_Data supplied_.
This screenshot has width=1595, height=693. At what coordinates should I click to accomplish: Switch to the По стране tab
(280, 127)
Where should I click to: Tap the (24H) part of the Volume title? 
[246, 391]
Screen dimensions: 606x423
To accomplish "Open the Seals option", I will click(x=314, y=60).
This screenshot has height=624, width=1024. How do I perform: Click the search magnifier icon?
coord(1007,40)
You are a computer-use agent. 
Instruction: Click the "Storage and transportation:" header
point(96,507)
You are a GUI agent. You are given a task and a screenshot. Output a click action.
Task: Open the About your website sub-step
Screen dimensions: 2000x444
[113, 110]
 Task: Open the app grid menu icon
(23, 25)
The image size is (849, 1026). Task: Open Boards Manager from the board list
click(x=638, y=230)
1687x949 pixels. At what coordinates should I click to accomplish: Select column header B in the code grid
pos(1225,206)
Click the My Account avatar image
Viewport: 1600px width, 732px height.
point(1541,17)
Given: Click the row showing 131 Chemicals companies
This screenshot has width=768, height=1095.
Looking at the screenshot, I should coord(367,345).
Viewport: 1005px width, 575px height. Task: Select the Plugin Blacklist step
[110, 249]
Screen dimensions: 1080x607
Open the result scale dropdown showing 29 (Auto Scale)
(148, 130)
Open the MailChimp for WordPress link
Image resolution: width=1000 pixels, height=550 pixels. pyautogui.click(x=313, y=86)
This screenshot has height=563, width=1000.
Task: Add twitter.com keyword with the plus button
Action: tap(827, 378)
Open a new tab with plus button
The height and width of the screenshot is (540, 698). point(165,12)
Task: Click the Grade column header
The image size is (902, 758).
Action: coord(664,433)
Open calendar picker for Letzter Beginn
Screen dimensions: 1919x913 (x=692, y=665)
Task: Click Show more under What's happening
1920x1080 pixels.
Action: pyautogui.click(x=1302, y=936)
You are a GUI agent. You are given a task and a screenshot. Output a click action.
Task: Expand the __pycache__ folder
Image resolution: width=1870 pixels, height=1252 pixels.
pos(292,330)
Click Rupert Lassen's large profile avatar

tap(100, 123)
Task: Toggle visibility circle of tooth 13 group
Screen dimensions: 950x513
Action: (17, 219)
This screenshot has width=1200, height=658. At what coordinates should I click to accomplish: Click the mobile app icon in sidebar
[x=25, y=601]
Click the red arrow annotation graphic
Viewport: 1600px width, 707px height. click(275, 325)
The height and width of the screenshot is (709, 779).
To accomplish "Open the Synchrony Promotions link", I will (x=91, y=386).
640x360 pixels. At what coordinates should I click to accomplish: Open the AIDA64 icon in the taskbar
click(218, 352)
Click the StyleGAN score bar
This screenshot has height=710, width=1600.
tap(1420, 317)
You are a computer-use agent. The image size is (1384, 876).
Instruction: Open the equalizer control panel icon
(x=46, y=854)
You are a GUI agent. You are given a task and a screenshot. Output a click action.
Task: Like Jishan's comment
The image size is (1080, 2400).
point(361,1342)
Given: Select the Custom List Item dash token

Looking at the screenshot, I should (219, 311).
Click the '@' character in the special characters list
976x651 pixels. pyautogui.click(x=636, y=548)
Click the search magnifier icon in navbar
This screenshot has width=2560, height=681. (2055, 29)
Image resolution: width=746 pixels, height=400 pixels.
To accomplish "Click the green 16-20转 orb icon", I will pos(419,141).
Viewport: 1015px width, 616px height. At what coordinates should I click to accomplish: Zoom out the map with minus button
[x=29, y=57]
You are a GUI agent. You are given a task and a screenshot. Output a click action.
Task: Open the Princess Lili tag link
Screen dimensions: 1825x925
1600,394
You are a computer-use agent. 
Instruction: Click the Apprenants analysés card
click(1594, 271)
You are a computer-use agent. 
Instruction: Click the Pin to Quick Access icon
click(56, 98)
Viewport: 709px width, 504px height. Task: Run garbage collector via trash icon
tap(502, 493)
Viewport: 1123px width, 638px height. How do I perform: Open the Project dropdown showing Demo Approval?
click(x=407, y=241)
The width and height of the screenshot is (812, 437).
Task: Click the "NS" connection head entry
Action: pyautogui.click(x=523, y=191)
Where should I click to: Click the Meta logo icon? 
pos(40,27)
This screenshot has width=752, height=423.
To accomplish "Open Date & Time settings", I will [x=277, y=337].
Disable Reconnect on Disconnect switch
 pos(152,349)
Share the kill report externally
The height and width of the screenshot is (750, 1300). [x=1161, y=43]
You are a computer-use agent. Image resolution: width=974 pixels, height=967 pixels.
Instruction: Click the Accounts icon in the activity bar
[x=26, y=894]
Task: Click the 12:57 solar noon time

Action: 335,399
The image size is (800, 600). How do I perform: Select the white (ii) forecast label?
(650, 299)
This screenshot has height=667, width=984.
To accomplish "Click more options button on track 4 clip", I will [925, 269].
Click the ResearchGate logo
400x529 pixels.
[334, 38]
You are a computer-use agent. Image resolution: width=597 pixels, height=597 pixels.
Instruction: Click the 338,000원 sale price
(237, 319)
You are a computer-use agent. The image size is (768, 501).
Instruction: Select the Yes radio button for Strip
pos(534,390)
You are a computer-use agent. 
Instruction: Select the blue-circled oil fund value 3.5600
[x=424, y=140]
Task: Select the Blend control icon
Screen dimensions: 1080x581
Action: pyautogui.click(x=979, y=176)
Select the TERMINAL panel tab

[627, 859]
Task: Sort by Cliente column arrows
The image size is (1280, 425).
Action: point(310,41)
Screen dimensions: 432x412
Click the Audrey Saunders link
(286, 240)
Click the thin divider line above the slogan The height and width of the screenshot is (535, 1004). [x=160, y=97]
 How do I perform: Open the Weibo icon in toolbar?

_Task to complete_. Retype each entry exactly, leaving none of them out.

_Solution to this task_.
This screenshot has width=1595, height=693. At what coordinates should I click to accomplish: Switch to the По стране tab
(280, 127)
Where should I click to: Tap the (24H) part of the Volume title? 
[246, 391]
Screen dimensions: 606x423
To accomplish "Open the Seals option", I will click(x=314, y=60).
This screenshot has height=624, width=1024. How do I perform: Click the search magnifier icon?
coord(1007,40)
You are a computer-use agent. 
Instruction: Click the "Storage and transportation:" header
point(96,507)
You are a GUI agent. You are given a task and a screenshot. Output a click action.
Task: Open the About your website sub-step
Screen dimensions: 2000x444
[113, 110]
 Task: Open the app grid menu icon
(23, 25)
The image size is (849, 1026). Task: Open Boards Manager from the board list
click(x=638, y=230)
1687x949 pixels. At what coordinates should I click to accomplish: Select column header B in the code grid
pos(1225,206)
Click the My Account avatar image
Viewport: 1600px width, 732px height.
point(1541,17)
Given: Click the row showing 131 Chemicals companies
This screenshot has width=768, height=1095.
Looking at the screenshot, I should coord(367,345).
Viewport: 1005px width, 575px height. Task: Select the Plugin Blacklist step
[110, 249]
Screen dimensions: 1080x607
Open the result scale dropdown showing 29 (Auto Scale)
(148, 130)
Open the MailChimp for WordPress link
Image resolution: width=1000 pixels, height=550 pixels. pyautogui.click(x=313, y=86)
This screenshot has height=563, width=1000.
Task: Add twitter.com keyword with the plus button
Action: tap(827, 378)
Open a new tab with plus button
The height and width of the screenshot is (540, 698). point(165,12)
Task: Click the Grade column header
The image size is (902, 758).
Action: coord(664,433)
Open calendar picker for Letzter Beginn
Screen dimensions: 1919x913 (x=692, y=665)
Task: Click Show more under What's happening
1920x1080 pixels.
Action: pyautogui.click(x=1302, y=936)
You are a GUI agent. You are given a task and a screenshot. Output a click action.
Task: Expand the __pycache__ folder
Image resolution: width=1870 pixels, height=1252 pixels.
pos(292,330)
Click Rupert Lassen's large profile avatar

tap(100, 123)
Task: Toggle visibility circle of tooth 13 group
Screen dimensions: 950x513
Action: (17, 219)
This screenshot has width=1200, height=658. At what coordinates should I click to accomplish: Click the mobile app icon in sidebar
[x=25, y=601]
Click the red arrow annotation graphic
Viewport: 1600px width, 707px height. click(275, 325)
The height and width of the screenshot is (709, 779).
To accomplish "Open the Synchrony Promotions link", I will (x=91, y=386).
640x360 pixels. At what coordinates should I click to accomplish: Open the AIDA64 icon in the taskbar
click(218, 352)
Click the StyleGAN score bar
This screenshot has height=710, width=1600.
tap(1420, 317)
You are a computer-use agent. The image size is (1384, 876).
Instruction: Open the equalizer control panel icon
(x=46, y=854)
You are a GUI agent. You are given a task and a screenshot. Output a click action.
Task: Like Jishan's comment
The image size is (1080, 2400).
point(361,1342)
Given: Select the Custom List Item dash token

Looking at the screenshot, I should (219, 311).
Click the '@' character in the special characters list
976x651 pixels. pyautogui.click(x=636, y=548)
Click the search magnifier icon in navbar
This screenshot has width=2560, height=681. (2055, 29)
Image resolution: width=746 pixels, height=400 pixels.
To accomplish "Click the green 16-20转 orb icon", I will pos(419,141).
Viewport: 1015px width, 616px height. At what coordinates should I click to accomplish: Zoom out the map with minus button
[x=29, y=57]
You are a GUI agent. You are given a task and a screenshot. Output a click action.
Task: Open the Princess Lili tag link
Screen dimensions: 1825x925
1600,394
You are a computer-use agent. 
Instruction: Click the Apprenants analysés card
click(1594, 271)
You are a computer-use agent. 
Instruction: Click the Pin to Quick Access icon
click(56, 98)
Viewport: 709px width, 504px height. Task: Run garbage collector via trash icon
tap(502, 493)
Viewport: 1123px width, 638px height. How do I perform: Open the Project dropdown showing Demo Approval?
click(x=407, y=241)
The width and height of the screenshot is (812, 437).
Task: Click the "NS" connection head entry
Action: pyautogui.click(x=523, y=191)
Where should I click to: Click the Meta logo icon? 
pos(40,27)
This screenshot has width=752, height=423.
To accomplish "Open Date & Time settings", I will [x=277, y=337].
Disable Reconnect on Disconnect switch
 pos(152,349)
Share the kill report externally
The height and width of the screenshot is (750, 1300). [x=1161, y=43]
You are a computer-use agent. Image resolution: width=974 pixels, height=967 pixels.
Instruction: Click the Accounts icon in the activity bar
[x=26, y=894]
Task: Click the 12:57 solar noon time

Action: 335,399
The image size is (800, 600). How do I perform: Select the white (ii) forecast label?
(650, 299)
This screenshot has height=667, width=984.
To accomplish "Click more options button on track 4 clip", I will [925, 269].
Click the ResearchGate logo
400x529 pixels.
[334, 38]
You are a computer-use agent. Image resolution: width=597 pixels, height=597 pixels.
Instruction: Click the 338,000원 sale price
(237, 319)
You are a computer-use agent. The image size is (768, 501).
Instruction: Select the Yes radio button for Strip
pos(534,390)
You are a computer-use agent. 
Instruction: Select the blue-circled oil fund value 3.5600
[x=424, y=140]
Task: Select the Blend control icon
Screen dimensions: 1080x581
Action: pyautogui.click(x=979, y=176)
Select the TERMINAL panel tab

[627, 859]
Task: Sort by Cliente column arrows
The image size is (1280, 425).
Action: point(310,41)
Screen dimensions: 432x412
Click the Audrey Saunders link
(286, 240)
Click the thin divider line above the slogan The height and width of the screenshot is (535, 1004). [x=160, y=97]
 How do I perform: Open the Weibo icon in toolbar?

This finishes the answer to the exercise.